RECORDS FOR THIS TASK:
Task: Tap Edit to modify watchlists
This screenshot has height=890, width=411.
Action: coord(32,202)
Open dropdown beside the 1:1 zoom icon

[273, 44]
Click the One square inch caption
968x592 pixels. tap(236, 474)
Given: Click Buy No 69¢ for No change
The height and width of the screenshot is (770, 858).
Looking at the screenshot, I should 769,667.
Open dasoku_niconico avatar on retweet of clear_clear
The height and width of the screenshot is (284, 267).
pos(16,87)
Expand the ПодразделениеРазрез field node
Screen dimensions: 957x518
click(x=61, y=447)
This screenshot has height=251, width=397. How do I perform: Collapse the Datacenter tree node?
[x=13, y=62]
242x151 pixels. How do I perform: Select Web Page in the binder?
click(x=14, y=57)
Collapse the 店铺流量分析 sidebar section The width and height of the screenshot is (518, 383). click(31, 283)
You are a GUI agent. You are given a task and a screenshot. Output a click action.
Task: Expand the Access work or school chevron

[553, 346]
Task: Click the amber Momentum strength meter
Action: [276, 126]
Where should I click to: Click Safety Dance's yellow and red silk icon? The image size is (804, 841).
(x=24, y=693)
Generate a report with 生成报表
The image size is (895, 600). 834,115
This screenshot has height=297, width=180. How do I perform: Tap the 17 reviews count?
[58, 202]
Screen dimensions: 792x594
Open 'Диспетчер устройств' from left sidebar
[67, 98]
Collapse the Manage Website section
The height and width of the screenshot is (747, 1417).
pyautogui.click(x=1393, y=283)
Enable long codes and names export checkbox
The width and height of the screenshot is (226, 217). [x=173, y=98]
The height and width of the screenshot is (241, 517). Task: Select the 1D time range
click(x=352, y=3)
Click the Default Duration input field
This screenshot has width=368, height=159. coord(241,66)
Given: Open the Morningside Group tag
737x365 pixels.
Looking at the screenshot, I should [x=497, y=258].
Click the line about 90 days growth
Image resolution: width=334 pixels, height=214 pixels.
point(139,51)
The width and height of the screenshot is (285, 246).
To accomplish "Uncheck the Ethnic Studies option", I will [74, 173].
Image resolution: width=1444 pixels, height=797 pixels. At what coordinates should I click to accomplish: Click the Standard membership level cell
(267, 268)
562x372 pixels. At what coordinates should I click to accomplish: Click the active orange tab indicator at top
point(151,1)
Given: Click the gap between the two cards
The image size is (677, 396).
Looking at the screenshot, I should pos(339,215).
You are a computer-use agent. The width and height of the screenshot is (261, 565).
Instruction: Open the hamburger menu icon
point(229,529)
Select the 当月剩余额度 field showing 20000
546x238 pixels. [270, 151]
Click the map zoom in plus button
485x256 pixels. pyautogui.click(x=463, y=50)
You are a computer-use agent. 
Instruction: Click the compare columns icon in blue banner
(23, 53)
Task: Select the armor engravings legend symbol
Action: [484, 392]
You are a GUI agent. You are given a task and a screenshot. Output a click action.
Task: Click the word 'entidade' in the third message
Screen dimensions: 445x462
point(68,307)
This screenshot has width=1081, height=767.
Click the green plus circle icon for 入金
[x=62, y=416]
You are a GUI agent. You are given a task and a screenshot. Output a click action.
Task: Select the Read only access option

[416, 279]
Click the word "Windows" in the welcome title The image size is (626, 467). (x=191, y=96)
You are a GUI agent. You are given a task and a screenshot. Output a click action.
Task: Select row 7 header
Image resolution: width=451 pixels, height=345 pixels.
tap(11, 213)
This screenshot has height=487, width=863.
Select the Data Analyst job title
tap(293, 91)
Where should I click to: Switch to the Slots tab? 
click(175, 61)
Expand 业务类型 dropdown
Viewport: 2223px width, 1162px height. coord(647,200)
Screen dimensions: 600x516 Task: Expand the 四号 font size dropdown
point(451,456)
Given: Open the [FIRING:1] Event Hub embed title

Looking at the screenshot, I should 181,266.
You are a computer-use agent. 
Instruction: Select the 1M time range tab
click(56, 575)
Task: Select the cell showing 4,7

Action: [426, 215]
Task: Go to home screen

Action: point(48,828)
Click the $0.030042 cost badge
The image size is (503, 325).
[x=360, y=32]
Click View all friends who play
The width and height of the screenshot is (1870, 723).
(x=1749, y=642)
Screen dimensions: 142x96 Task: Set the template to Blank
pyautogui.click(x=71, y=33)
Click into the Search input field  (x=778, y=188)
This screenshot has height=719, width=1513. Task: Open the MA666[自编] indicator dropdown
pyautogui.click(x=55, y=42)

WHAT YOU HAVE TO DO: Please reproduce, exactly as they appear above, the lines from the line containing "Click the Default Duration input field" up to and including the line containing "The width and height of the screenshot is (285, 246).".

TASK RESULT:
Click the Default Duration input field
This screenshot has width=368, height=159. coord(241,66)
Given: Open the Morningside Group tag
737x365 pixels.
Looking at the screenshot, I should [x=497, y=258].
Click the line about 90 days growth
Image resolution: width=334 pixels, height=214 pixels.
point(139,51)
The width and height of the screenshot is (285, 246).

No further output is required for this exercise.